Filter the data for "agent" and copy matching lines.

**Records for this exercise**:
————

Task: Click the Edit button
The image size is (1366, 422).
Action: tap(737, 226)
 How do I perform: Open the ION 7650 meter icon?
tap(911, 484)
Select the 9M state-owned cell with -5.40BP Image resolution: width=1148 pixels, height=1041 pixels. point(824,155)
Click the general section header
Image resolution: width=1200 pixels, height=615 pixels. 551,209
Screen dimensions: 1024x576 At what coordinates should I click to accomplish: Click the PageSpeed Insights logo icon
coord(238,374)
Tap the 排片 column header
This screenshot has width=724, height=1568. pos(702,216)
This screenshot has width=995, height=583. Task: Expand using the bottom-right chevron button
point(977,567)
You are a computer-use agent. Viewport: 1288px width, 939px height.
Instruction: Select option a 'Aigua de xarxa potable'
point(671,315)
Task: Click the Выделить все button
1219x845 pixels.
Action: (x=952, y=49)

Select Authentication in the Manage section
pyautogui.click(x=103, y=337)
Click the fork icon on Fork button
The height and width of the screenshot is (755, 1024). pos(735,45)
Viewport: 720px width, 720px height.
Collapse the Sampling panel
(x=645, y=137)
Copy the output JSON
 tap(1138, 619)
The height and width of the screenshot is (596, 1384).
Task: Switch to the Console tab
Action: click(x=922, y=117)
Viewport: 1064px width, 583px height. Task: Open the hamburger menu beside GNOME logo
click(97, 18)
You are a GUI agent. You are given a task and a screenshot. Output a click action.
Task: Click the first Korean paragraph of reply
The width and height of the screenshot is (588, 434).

————

**Result for this exercise**:
You are a computer-use agent. Viewport: 1288px width, 939px height.
You are a GUI agent. You are given a task and a screenshot. Output a click action.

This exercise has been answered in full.